# To be done
Copy out every line of the data below, changing nothing.

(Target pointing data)
--------------------

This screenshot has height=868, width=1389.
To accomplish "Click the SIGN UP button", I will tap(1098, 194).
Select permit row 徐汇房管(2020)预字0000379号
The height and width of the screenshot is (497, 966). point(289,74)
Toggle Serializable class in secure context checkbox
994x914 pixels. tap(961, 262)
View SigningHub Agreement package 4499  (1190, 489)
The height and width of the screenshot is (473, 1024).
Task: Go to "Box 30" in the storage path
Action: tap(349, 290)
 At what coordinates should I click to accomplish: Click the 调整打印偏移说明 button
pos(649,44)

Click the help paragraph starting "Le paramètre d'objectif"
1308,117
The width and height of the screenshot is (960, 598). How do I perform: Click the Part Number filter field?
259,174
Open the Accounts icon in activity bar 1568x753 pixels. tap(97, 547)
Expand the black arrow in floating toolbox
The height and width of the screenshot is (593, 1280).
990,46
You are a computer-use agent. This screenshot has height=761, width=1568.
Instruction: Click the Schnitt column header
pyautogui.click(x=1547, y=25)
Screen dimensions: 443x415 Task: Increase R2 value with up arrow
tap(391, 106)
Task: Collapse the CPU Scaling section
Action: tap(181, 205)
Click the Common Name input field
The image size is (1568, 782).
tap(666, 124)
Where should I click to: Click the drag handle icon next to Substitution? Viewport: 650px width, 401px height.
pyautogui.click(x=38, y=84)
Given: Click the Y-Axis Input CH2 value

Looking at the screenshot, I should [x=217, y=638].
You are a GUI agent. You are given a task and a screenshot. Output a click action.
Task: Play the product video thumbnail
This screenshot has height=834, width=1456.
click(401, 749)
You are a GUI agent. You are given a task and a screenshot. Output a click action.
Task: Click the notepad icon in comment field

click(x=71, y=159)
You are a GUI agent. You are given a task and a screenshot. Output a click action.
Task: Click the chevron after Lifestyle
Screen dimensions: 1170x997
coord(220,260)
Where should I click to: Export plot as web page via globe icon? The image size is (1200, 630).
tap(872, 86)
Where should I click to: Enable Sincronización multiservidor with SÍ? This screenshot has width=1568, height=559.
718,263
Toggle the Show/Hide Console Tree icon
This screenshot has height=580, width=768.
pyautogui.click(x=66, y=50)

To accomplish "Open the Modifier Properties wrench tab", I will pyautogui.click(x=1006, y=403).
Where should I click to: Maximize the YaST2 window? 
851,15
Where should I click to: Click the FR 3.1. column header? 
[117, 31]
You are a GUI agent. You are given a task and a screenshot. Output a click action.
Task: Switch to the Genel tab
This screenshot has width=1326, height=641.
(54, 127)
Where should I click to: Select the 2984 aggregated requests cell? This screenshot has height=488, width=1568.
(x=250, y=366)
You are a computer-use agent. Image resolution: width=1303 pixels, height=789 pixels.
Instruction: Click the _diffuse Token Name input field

--------------------

# The output
This screenshot has height=868, width=1389.
To accomplish "Click the SIGN UP button", I will tap(1098, 194).
Select permit row 徐汇房管(2020)预字0000379号
The height and width of the screenshot is (497, 966). point(289,74)
Toggle Serializable class in secure context checkbox
994x914 pixels. tap(961, 262)
View SigningHub Agreement package 4499  (1190, 489)
The height and width of the screenshot is (473, 1024).
Task: Go to "Box 30" in the storage path
Action: tap(349, 290)
 At what coordinates should I click to accomplish: Click the 调整打印偏移说明 button
pos(649,44)

Click the help paragraph starting "Le paramètre d'objectif"
1308,117
The width and height of the screenshot is (960, 598). How do I perform: Click the Part Number filter field?
259,174
Open the Accounts icon in activity bar 1568x753 pixels. tap(97, 547)
Expand the black arrow in floating toolbox
The height and width of the screenshot is (593, 1280).
990,46
You are a computer-use agent. This screenshot has height=761, width=1568.
Instruction: Click the Schnitt column header
pyautogui.click(x=1547, y=25)
Screen dimensions: 443x415 Task: Increase R2 value with up arrow
tap(391, 106)
Task: Collapse the CPU Scaling section
Action: tap(181, 205)
Click the Common Name input field
The image size is (1568, 782).
tap(666, 124)
Where should I click to: Click the drag handle icon next to Substitution? Viewport: 650px width, 401px height.
pyautogui.click(x=38, y=84)
Given: Click the Y-Axis Input CH2 value

Looking at the screenshot, I should [x=217, y=638].
You are a GUI agent. You are given a task and a screenshot. Output a click action.
Task: Play the product video thumbnail
This screenshot has height=834, width=1456.
click(401, 749)
You are a GUI agent. You are given a task and a screenshot. Output a click action.
Task: Click the notepad icon in comment field

click(x=71, y=159)
You are a GUI agent. You are given a task and a screenshot. Output a click action.
Task: Click the chevron after Lifestyle
Screen dimensions: 1170x997
coord(220,260)
Where should I click to: Export plot as web page via globe icon? The image size is (1200, 630).
tap(872, 86)
Where should I click to: Enable Sincronización multiservidor with SÍ? This screenshot has width=1568, height=559.
718,263
Toggle the Show/Hide Console Tree icon
This screenshot has height=580, width=768.
pyautogui.click(x=66, y=50)

To accomplish "Open the Modifier Properties wrench tab", I will pyautogui.click(x=1006, y=403).
Where should I click to: Maximize the YaST2 window? 
851,15
Where should I click to: Click the FR 3.1. column header? 
[117, 31]
You are a GUI agent. You are given a task and a screenshot. Output a click action.
Task: Switch to the Genel tab
This screenshot has width=1326, height=641.
(54, 127)
Where should I click to: Select the 2984 aggregated requests cell? This screenshot has height=488, width=1568.
(x=250, y=366)
You are a computer-use agent. Image resolution: width=1303 pixels, height=789 pixels.
Instruction: Click the _diffuse Token Name input field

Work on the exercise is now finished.